Measures such as precision and recall, commonly used in the field of information retrieval, are typical ways of quantifying the response of a speech analytics search system. Precision measures the proportion of search results that are relevant to the query. Recall measures the proportion of the total number of relevant items that were returned by the search results. Where a standardised test set has been used, measures such as precision and recall can be used to directly compare the search performance of different speech analytics systems.
These measures of accuracy can be illustrated by the following example Yellow Women Dresses. Imagine a user searches a set of audio files for a specific phrase, and the search returns 10 files. If 9 of the 10 search results do in fact contain the search phrase, the precision is 90% (9 out of 10).
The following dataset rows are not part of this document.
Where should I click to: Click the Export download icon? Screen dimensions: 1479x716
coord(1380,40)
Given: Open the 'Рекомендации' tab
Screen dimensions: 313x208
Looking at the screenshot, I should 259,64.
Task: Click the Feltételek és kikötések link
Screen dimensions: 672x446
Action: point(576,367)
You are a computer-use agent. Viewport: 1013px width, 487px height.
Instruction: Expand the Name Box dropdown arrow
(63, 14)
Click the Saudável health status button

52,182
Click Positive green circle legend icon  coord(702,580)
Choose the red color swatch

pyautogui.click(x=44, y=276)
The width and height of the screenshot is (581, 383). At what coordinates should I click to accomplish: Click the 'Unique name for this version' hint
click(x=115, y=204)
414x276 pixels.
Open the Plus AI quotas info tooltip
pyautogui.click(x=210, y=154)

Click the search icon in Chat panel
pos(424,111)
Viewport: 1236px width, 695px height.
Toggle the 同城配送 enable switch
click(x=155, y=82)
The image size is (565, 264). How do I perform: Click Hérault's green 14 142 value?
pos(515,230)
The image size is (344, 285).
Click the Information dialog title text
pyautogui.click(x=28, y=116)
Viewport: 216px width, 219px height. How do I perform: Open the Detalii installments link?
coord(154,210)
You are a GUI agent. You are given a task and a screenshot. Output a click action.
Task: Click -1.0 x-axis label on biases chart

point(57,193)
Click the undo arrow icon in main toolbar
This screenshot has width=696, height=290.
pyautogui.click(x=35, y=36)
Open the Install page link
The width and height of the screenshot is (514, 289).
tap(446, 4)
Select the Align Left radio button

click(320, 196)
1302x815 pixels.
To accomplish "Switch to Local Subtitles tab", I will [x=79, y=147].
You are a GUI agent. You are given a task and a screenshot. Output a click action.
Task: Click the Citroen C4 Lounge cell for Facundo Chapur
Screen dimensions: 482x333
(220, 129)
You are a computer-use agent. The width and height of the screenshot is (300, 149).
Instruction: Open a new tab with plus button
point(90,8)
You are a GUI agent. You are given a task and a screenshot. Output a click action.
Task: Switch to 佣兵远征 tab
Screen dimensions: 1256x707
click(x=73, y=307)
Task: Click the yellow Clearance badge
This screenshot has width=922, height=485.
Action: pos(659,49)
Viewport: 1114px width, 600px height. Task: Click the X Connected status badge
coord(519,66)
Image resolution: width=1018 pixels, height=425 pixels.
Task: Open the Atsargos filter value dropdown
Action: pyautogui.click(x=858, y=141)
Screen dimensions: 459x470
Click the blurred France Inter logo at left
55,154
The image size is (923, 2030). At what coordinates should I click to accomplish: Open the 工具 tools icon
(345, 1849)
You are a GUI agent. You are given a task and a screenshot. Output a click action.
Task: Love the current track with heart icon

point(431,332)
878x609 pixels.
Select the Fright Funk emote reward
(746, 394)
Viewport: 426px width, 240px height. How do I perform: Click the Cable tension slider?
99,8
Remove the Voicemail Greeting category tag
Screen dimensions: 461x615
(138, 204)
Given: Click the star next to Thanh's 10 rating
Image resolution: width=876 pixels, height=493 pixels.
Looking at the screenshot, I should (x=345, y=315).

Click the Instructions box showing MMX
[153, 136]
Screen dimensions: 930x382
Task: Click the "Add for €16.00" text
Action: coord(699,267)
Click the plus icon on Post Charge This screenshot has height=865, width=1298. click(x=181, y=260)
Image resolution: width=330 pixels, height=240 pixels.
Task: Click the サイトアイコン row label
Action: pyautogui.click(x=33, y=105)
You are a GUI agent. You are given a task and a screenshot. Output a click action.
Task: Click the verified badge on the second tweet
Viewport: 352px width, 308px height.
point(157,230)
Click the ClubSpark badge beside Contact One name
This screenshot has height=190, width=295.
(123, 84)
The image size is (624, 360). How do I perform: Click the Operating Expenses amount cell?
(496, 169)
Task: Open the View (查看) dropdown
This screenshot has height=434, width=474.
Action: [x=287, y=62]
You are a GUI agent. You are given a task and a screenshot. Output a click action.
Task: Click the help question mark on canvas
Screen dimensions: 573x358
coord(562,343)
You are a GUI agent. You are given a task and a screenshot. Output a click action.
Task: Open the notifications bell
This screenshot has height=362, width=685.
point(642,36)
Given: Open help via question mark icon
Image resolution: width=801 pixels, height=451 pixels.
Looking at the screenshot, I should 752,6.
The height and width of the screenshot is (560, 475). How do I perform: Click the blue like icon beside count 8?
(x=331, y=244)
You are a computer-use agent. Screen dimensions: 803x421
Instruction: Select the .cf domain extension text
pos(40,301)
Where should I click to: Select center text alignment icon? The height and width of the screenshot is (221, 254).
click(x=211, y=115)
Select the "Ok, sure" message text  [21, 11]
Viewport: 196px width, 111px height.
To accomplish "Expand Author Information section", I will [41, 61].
If the total number of files that actually contain the phrase is 18 then the recall is 50% (9 out of 18).
According to the US Government Accountability Office, “data reliability refers to the accuracy and completeness of computer-processed data, given the uses they are intended for.” In the realm of Speech Recognition and Analytics, “completeness” is measured by the “detection rate”, and usually as accuracy goes up, the detection rate goes down.
Speech analytics provides advanced functionality that gleans valuable intelligence from thousands—even millions—of customer calls, so managers can take quick action. Contact centers record customer conversations but, the sheer number of recordings can exceed the ability to review and analyze. Speech analytics solutions can mine recorded customer interactions to surface the intelligence essential for building effective cost containment and customer service strategies. Used in combination with other workforce optimization suite components like quality monitoring and agent scorecards, Speech analytics can pinpoint cost drivers
, identify strengths and weaknesses with processes and products, and help understand how the marketplace perceives offerings.
Speech analytics is designed with the business user in mind. It can provide automated trend analysis to show what’s happening in contact centers. The solution can isolate the words and phrases used most frequently within a given time period, as well as indicate whether usage is trending up or down. This information makes it easy for supervisors, analysts, and others in the organization to spot changes in consumer behavior and take action to reduce call volumes—and increase customer satisfaction.